2. Il intervient à un moment clé du duel Obama-Clinton. Cela fait plusieurs semaines que Clinton suggére qu’Obama n’a pas l’expérience. Qu’il n’est pas prêt à exercer les fonctions de Commander in Chief. Le spot est diffusé le jour même ou Clinton tient un meeting à Waco (Texas) avec des vétérans pour mettre en relief sa crédibilité en matiére e sécurité nationale.

3. Cette vidéo a été immédiatement décodée par la presse comme un remake d’un spot publicitaire (« le téléphone rouge ») que l’équipe de campagne du vice-président Walter Mondale avait diffusée pour contrer Gary Hart lors des primaires démcrats en 1984. (Un plan serré sur un téléphone rouge qui sonne au milieu de la nuit, avec en voix off : ). La presse signale que le concepteur de ce spot dans l’équipe de Mondale, Roy Spence, a rejoint l’équipe de campagne de Hillary Clinton aprés la primare dans le New Hampshire.

Comme le spot anti-Hart de 1984, cette vidéo joue sur le ressort de la peur : Dans un monde dangereux, peut on faire confiance à quelqu’un qui n’a pas l’expérience des relations internationales et de la gestion des crises ?

4. Cette vidéo est un symptôme supplémentaire de la « cinématographisation » de la communication politique. Cete vidéo, comme celle de 1984, renvoie à l’imaginaire filmique de la guerre froide, à tous ces films dans lesquels le Président des Etats-Unis doit gérer, quasiment en temps réel, une crise nucléaire. Point limite (Fail Safe)de Sidney Lumet et Docteur Folamour ( Doctor Strangelove) de Stanley Kubrick, notamment.

5. Assez imprégnée aussi par les fictions nucléaires des années 60, cette représentation d’un Président qui doit prendre des décisions majeures « dans l’instant ». Dans la vie réelle, s’il est probable qu’on réveille le Président en pleine nuit, en cas de crise grave, (« There is a situation, Mister President »), le Président n’est pas pour autant sommé de prendre une décision immédiatement.
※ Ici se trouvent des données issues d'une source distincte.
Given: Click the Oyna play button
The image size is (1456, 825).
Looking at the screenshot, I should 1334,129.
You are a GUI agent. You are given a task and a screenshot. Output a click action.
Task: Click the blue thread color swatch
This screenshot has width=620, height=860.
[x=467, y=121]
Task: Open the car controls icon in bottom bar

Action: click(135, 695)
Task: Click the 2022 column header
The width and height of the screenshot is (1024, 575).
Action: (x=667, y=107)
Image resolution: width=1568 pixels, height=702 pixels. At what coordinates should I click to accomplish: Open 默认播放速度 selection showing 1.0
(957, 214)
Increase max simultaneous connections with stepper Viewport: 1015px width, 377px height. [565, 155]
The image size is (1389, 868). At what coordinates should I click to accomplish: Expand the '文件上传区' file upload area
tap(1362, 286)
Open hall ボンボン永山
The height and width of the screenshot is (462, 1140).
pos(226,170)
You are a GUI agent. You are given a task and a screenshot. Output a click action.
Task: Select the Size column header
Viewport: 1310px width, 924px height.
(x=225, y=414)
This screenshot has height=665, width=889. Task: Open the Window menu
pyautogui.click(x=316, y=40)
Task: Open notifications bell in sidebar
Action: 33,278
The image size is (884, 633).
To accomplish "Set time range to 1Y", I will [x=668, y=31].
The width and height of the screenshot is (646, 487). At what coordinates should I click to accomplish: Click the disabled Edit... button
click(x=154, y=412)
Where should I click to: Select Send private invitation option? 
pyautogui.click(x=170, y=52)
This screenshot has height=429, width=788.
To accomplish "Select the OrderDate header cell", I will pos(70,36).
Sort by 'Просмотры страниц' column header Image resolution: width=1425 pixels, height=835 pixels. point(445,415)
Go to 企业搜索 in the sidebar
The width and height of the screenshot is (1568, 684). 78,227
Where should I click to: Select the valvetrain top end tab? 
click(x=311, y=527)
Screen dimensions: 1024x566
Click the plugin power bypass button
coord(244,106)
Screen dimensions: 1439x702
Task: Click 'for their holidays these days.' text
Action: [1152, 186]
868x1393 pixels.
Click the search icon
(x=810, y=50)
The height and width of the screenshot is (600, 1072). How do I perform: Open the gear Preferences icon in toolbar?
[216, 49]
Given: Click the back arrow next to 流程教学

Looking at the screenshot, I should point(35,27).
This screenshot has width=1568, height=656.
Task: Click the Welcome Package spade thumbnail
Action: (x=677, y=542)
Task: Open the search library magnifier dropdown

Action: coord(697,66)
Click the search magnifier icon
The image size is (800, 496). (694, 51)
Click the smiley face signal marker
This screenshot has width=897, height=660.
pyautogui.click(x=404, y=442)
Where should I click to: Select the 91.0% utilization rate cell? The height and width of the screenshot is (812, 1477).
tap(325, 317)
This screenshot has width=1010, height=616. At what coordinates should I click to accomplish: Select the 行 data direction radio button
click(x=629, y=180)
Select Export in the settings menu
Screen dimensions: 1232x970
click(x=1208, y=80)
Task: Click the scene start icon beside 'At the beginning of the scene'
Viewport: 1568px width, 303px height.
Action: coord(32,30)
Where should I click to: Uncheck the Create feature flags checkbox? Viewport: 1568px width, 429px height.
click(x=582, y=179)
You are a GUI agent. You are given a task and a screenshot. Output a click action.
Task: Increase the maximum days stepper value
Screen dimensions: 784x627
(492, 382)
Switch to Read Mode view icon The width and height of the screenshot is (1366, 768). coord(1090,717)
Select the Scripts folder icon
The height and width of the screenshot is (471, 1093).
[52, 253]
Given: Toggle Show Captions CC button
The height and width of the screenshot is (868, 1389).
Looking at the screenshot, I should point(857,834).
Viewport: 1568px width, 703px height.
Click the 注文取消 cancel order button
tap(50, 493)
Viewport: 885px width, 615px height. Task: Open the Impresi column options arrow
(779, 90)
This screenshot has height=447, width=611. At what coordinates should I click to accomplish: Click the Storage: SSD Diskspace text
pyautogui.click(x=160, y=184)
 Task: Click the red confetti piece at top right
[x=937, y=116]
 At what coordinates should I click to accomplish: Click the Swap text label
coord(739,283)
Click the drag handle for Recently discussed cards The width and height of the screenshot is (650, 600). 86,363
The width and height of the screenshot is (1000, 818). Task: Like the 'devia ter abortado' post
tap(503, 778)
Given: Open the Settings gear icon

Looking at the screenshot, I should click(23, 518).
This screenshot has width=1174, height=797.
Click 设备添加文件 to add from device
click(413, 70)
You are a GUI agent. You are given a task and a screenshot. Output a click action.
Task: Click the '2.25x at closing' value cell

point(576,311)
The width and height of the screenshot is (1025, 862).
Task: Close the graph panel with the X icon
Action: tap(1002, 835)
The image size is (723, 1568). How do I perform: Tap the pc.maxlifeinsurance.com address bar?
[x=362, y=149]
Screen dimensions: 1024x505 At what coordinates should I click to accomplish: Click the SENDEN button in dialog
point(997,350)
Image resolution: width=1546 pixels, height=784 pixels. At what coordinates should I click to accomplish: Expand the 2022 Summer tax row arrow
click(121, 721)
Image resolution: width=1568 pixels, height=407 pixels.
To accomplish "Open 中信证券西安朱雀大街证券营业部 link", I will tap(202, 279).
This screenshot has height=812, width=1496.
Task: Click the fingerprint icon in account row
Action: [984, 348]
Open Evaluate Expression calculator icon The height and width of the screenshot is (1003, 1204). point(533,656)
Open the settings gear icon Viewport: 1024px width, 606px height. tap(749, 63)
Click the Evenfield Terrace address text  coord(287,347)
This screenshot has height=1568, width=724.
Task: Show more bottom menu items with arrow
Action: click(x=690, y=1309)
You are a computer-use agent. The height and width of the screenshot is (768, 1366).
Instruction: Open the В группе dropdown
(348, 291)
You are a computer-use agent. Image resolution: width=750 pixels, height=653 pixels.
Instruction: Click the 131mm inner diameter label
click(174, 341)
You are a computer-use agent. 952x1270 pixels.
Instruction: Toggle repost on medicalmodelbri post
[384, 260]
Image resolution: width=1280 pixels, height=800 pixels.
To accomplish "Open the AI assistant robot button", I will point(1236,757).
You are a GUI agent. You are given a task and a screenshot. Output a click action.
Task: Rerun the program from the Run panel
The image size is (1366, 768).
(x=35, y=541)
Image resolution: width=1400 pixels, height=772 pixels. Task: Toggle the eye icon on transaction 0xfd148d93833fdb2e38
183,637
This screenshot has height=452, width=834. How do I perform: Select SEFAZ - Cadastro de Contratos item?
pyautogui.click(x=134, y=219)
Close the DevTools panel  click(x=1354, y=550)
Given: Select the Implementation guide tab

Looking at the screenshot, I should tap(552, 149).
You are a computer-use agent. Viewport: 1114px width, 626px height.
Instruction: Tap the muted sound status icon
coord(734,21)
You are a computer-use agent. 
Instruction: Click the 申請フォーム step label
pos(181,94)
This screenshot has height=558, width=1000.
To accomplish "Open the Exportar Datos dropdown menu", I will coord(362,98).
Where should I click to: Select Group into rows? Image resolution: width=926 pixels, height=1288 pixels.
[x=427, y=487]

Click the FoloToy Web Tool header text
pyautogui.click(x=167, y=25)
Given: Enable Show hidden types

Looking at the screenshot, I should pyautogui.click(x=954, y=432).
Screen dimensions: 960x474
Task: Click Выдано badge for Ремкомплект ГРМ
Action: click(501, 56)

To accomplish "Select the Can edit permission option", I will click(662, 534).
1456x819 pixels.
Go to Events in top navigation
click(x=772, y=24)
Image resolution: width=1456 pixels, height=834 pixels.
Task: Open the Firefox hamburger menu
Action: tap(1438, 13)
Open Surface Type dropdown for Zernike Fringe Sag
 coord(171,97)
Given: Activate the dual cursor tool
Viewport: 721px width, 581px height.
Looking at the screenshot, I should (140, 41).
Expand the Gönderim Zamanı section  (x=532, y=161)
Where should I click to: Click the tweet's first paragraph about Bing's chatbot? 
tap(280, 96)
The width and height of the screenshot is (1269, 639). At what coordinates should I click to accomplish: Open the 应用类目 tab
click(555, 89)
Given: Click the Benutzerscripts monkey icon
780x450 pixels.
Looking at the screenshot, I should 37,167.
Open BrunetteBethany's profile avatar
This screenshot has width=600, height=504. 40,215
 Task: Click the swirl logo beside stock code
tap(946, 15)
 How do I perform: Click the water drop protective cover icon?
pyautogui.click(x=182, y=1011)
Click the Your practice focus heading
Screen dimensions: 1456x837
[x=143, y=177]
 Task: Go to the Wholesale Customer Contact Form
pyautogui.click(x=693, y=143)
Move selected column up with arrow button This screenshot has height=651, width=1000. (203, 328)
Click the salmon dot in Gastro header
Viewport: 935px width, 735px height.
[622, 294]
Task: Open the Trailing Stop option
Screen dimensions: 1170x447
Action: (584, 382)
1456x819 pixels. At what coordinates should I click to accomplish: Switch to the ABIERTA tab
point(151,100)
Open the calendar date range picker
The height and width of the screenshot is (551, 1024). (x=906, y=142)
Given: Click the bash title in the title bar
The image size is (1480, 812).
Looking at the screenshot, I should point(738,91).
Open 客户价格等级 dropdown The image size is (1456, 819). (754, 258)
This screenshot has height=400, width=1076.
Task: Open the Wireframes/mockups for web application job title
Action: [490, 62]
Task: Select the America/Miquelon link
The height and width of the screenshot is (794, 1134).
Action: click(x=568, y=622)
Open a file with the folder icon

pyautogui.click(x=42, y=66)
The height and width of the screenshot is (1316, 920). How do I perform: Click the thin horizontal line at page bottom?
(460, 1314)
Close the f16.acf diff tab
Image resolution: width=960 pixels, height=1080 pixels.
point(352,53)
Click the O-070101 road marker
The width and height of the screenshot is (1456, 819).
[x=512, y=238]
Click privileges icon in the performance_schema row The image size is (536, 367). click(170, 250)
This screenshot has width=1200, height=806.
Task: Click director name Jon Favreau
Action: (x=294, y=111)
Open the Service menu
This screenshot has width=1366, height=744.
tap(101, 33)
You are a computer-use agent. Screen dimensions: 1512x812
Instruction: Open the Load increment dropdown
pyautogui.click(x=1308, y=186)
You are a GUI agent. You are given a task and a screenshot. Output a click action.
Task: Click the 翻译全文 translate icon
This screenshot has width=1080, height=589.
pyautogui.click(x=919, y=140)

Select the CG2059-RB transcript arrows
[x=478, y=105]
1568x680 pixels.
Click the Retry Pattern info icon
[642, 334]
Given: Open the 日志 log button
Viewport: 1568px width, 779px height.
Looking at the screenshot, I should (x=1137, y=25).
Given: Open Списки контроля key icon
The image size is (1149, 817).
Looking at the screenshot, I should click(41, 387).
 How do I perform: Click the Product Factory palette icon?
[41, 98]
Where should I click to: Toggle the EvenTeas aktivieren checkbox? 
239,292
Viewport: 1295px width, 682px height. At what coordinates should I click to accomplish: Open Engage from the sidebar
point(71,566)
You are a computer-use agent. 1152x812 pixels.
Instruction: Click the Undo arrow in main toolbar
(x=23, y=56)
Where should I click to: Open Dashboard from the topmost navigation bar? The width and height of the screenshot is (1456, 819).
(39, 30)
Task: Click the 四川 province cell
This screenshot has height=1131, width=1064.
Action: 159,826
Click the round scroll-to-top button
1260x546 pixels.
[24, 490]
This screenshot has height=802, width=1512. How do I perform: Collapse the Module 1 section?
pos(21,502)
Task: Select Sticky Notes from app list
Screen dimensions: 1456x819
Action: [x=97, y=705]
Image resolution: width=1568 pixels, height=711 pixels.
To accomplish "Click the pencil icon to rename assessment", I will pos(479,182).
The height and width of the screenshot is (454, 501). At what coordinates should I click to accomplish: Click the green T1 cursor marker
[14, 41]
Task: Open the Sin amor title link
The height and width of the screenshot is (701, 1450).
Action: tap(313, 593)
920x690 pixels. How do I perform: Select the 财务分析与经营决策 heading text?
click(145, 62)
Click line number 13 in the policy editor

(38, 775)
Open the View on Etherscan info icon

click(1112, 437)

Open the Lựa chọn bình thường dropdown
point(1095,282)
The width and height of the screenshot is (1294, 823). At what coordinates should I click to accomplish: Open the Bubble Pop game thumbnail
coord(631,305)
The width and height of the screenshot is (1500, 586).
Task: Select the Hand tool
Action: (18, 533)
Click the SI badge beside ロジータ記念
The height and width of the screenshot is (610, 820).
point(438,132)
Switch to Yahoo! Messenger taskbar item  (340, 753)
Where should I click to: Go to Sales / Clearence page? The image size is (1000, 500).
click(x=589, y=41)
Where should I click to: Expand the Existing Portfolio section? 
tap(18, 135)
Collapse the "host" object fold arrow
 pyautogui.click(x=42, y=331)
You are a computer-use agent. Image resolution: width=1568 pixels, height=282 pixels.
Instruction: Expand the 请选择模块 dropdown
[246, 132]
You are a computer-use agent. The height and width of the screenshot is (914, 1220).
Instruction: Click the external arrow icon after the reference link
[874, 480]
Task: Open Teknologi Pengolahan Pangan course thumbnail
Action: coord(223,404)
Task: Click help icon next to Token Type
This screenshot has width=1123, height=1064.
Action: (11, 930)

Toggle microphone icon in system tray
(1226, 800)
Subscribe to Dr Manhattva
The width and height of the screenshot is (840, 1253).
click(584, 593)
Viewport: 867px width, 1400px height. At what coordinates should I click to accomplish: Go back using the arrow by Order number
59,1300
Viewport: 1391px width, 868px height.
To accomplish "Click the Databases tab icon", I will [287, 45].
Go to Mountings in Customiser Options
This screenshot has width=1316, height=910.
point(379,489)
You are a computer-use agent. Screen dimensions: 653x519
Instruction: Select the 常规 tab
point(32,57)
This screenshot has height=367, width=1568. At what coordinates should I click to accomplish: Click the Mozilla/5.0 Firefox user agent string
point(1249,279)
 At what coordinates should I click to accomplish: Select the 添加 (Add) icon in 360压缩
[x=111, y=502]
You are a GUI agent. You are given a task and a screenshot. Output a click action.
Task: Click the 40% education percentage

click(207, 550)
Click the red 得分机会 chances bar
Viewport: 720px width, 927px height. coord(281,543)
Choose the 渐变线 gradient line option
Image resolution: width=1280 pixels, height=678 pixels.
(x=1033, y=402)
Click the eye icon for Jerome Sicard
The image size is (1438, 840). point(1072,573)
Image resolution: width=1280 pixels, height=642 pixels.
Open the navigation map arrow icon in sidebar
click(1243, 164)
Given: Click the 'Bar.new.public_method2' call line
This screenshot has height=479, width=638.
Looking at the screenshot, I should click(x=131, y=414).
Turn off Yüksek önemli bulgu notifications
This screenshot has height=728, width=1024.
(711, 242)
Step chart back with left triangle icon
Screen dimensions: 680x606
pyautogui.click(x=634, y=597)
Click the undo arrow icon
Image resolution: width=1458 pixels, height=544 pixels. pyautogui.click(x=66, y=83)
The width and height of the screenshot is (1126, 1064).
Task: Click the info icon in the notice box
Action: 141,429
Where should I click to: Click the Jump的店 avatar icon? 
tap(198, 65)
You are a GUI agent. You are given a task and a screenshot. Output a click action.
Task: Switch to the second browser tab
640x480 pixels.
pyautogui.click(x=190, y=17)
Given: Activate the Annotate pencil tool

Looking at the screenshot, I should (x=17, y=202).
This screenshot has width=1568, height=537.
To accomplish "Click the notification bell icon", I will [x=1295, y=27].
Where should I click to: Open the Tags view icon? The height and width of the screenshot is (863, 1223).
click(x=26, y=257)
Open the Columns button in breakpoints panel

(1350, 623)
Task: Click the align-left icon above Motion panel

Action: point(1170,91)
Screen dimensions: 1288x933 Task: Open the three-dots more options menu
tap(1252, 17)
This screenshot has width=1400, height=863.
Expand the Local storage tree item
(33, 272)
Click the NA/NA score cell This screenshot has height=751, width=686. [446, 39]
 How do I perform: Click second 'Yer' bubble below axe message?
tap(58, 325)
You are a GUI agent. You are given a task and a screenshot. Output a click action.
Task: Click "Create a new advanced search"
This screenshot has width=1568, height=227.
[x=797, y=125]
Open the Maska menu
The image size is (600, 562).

S’il doit prendre des décisions, c’est aprés que ses conseillers et les membres du cabinet aient pris le temps de faire le point sur la situaion et de lui présenter des options. (West Wing, sur ce plan, est plus réaliste que le clip du téléphone rouge. Le Président n’est pas seul, face à la décision, même s’il lui appartient de trancher, le moment venu, en derniére instance.)